The problem here isn’t necessarily that Perry presided over the execution of a man who was likely innocent. If Perry had shown some concern about what happened in the Willingham case, maybe set up an investigation into what went wrong, perhaps even attempted to suspend executions in Texas until he could be sure checks were in place to prevent the execution of an innocent, the way George Ryan did in Illinois—if he’d done any of that, he’d at least have shown some appropriate skepticism. He’d have shown that he’s at least cognizant of the fact that government employees in law enforcement and criminal justice are just as fallible and subject to the trappings of power, bureaucracy, and public choice theory as government employees in, say, tax collection or the regulation of business.

Instead, Perry couldn’t even acknowledge the possibility of doubt about Willingham’s guilt.

That "Directed by Michael Bay" Feeling

This made me snicker.

But then, when I look at the field of candidates, I get that "Directed by Michael Bay" feeling. It's not as bad as I felt in 1996 when it was clear that Bob Dole was going to be the nominee. That was like watching Stephen Hawking heading out to sea on a surfboard. You didn't know exactly what would happen, but you knew it would end badly.

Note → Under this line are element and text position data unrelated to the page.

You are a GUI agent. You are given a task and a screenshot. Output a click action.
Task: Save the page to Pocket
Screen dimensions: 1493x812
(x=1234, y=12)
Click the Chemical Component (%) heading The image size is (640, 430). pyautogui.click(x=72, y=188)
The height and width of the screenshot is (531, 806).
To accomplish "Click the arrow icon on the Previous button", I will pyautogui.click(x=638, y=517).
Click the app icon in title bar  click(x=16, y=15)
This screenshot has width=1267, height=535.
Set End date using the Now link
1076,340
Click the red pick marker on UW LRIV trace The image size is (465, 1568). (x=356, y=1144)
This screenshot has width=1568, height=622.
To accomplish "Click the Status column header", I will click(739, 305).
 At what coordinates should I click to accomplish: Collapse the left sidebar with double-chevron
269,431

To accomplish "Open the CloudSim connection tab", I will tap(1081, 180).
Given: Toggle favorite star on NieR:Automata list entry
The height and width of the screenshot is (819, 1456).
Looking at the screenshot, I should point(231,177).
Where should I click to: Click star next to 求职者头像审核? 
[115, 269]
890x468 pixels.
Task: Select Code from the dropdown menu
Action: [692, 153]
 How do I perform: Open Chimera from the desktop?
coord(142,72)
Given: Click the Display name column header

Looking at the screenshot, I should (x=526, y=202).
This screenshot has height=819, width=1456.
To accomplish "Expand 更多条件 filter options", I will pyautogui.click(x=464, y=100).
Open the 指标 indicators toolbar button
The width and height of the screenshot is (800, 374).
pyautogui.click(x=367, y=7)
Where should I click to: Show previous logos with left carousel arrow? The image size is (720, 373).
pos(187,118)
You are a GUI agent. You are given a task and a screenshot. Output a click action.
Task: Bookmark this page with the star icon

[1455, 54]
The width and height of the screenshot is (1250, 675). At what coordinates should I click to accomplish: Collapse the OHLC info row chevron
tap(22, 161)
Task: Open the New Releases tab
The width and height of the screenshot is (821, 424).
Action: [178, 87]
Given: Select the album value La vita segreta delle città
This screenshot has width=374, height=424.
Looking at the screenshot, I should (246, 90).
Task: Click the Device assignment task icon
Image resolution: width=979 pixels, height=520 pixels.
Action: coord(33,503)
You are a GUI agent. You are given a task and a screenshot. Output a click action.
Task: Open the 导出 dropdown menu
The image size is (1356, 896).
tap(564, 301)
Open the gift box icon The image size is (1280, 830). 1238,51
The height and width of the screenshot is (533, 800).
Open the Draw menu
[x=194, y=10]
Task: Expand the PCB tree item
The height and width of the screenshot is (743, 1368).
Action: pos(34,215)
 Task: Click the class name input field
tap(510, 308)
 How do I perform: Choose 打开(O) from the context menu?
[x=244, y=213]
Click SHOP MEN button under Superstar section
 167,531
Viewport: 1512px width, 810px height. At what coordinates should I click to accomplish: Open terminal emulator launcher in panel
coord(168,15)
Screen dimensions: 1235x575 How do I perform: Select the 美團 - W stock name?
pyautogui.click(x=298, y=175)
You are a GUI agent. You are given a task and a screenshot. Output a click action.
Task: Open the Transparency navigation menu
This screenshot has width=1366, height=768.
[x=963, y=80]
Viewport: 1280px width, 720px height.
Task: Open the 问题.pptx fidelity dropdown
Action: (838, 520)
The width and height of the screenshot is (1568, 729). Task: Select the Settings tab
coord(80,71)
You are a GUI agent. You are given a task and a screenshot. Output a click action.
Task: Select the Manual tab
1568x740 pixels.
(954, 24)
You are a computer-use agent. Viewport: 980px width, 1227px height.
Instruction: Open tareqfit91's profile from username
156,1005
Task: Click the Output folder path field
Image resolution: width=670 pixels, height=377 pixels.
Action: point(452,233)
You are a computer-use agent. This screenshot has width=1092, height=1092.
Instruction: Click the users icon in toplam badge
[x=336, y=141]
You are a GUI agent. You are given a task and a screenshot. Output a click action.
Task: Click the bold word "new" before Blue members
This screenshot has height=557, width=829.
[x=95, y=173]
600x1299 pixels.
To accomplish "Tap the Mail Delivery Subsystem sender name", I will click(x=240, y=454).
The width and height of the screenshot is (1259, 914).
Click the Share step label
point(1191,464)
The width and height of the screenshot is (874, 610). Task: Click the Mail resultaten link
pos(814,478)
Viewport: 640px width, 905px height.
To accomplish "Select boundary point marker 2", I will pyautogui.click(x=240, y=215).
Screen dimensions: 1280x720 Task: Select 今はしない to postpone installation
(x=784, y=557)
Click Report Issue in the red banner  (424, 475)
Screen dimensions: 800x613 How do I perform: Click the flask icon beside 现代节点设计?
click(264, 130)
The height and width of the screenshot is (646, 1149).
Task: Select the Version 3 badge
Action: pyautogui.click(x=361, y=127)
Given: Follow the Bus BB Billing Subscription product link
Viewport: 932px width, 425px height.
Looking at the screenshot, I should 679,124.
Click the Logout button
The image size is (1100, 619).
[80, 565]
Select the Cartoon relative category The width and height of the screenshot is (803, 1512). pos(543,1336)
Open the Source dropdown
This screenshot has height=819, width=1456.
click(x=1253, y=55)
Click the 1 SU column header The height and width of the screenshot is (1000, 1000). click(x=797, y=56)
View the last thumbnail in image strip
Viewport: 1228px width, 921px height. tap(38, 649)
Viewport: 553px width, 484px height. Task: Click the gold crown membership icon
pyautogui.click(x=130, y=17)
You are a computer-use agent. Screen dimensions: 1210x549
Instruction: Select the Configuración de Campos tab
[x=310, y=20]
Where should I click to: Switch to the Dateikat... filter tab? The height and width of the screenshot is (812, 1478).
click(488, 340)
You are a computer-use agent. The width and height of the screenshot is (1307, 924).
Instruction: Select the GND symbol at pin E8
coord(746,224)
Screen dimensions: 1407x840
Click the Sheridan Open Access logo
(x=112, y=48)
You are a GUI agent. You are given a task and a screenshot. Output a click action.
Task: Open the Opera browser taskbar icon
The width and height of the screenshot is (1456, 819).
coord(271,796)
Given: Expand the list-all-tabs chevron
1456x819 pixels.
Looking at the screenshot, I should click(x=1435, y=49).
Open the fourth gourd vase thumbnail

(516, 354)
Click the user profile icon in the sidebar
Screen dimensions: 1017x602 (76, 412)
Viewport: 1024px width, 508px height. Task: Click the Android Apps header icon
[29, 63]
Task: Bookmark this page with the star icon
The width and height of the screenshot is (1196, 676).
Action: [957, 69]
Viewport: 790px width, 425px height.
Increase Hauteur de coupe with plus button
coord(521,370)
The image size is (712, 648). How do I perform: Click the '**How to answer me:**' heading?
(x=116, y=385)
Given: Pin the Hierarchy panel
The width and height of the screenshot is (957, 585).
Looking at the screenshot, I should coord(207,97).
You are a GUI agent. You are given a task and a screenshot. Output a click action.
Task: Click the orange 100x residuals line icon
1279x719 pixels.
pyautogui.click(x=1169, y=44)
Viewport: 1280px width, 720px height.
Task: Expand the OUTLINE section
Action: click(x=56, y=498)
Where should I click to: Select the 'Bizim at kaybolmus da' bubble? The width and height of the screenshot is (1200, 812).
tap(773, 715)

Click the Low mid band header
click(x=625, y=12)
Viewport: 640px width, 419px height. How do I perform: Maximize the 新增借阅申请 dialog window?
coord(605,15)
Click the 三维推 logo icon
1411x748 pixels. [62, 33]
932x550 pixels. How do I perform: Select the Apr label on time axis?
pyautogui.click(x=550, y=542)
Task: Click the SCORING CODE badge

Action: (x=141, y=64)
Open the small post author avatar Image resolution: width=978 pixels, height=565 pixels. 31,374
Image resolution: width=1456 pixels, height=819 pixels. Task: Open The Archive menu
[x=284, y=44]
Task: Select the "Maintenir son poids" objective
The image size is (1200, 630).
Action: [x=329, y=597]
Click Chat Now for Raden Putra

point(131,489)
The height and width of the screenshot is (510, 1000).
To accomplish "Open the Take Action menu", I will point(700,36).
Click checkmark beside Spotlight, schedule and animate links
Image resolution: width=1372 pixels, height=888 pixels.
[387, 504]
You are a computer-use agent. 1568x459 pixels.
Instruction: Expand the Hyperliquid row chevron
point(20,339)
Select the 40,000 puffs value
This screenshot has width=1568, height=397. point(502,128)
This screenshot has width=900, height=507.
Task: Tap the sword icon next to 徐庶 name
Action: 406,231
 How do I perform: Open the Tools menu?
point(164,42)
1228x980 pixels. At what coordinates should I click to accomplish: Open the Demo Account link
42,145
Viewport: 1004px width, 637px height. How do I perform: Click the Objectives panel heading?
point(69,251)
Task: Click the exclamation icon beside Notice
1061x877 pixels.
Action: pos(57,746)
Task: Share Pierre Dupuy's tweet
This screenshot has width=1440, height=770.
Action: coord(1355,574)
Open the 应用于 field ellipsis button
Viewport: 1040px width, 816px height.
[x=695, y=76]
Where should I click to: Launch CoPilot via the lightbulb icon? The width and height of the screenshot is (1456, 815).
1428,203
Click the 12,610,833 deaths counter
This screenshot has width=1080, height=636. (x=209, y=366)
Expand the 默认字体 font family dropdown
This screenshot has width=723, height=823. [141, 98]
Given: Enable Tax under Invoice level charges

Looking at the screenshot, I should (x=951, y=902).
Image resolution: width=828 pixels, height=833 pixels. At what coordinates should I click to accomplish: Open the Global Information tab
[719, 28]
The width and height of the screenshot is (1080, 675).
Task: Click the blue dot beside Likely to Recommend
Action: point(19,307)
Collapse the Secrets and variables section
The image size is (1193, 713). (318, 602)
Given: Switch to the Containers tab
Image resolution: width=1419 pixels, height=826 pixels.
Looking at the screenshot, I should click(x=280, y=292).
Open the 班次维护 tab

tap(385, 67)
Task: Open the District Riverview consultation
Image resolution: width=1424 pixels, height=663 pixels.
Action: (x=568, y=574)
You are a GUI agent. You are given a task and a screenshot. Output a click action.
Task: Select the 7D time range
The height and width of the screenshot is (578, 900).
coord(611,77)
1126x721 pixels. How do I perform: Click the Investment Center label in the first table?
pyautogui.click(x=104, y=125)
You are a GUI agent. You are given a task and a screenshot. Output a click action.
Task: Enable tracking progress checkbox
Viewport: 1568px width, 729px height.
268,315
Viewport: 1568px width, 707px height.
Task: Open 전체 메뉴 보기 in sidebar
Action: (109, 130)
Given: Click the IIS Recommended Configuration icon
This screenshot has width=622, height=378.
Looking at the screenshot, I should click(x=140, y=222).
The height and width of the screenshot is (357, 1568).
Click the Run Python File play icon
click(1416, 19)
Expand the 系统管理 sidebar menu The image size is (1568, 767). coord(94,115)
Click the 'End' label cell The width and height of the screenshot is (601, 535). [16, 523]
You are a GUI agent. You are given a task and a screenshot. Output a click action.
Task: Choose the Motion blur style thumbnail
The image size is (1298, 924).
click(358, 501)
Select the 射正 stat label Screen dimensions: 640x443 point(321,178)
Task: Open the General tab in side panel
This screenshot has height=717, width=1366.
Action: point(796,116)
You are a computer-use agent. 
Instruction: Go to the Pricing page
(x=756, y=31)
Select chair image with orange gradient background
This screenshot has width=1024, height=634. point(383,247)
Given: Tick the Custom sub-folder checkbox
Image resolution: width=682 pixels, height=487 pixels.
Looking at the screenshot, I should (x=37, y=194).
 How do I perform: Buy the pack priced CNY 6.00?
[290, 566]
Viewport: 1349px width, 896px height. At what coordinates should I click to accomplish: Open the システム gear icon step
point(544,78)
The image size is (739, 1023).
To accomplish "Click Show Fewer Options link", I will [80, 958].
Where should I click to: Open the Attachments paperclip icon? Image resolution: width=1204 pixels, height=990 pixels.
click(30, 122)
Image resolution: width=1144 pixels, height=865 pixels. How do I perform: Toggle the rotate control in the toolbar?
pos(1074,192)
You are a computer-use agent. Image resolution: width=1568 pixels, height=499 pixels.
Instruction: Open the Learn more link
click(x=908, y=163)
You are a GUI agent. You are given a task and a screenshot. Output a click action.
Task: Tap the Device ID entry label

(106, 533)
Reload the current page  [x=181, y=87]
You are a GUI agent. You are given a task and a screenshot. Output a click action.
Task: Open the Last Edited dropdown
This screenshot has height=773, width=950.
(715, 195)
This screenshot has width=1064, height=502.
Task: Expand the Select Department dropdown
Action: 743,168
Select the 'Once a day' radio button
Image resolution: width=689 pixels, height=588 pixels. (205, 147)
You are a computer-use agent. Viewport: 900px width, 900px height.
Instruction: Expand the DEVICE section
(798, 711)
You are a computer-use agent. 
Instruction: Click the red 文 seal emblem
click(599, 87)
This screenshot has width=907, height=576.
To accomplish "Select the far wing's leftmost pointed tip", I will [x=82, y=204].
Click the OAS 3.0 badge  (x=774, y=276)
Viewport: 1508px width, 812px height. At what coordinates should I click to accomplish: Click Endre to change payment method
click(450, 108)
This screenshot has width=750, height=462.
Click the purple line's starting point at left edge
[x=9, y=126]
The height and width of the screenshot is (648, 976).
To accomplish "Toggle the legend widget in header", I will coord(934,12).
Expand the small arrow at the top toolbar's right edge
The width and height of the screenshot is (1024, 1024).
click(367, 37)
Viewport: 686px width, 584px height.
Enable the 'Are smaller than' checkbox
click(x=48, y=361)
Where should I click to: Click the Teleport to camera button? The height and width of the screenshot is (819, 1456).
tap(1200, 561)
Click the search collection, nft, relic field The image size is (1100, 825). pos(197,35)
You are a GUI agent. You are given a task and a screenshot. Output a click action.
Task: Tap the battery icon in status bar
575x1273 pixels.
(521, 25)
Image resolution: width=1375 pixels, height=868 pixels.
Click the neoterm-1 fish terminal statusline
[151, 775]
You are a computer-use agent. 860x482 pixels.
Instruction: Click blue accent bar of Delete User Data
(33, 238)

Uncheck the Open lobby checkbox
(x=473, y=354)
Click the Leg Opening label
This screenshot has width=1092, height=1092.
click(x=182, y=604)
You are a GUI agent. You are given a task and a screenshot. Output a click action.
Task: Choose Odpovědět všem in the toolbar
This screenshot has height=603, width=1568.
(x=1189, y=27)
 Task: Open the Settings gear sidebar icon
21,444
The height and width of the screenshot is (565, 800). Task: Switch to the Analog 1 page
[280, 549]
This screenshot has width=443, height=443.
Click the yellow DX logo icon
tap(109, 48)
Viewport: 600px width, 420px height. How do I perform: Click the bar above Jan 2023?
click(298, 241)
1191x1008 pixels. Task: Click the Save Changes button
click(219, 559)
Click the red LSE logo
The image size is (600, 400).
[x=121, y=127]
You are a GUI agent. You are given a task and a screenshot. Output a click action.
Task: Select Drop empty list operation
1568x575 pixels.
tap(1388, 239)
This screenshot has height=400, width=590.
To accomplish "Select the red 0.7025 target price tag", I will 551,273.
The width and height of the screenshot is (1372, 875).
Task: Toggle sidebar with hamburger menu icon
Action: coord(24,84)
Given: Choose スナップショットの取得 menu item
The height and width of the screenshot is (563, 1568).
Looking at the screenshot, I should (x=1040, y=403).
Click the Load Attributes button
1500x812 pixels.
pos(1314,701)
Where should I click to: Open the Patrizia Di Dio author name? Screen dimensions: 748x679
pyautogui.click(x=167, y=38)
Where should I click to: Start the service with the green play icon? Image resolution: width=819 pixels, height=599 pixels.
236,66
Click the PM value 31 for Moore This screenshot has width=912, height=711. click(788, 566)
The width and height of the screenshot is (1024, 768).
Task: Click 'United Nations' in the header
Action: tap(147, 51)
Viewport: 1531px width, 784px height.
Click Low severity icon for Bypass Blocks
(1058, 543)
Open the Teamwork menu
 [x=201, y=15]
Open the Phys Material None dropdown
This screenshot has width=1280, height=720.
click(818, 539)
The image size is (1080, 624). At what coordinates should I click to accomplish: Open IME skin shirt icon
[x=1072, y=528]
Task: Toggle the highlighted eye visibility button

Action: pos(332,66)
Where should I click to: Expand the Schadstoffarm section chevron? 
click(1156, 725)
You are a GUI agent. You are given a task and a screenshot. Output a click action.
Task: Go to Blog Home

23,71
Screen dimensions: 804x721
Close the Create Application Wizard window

-- Jonah Goldberg, in today's G-File, on the field of potential 2012 Presidential candidates

A Palin v. Romney Primary?

A Palin v. Romney Primary? →

Ramesh Ponnuru ponders what a Sarah Palin vs. Mitt Romney primary battle would look like.

He thinks it would probably be an ugly battle that could injure the party in a general election.

I think it'd be nice if neither one of them won. The one doesn't realize that she gives half of the country the screaming heebie-jeebies. The other can't admit that RomneyCare was a bad idea and is virtually indistinguishable from ObamaCare.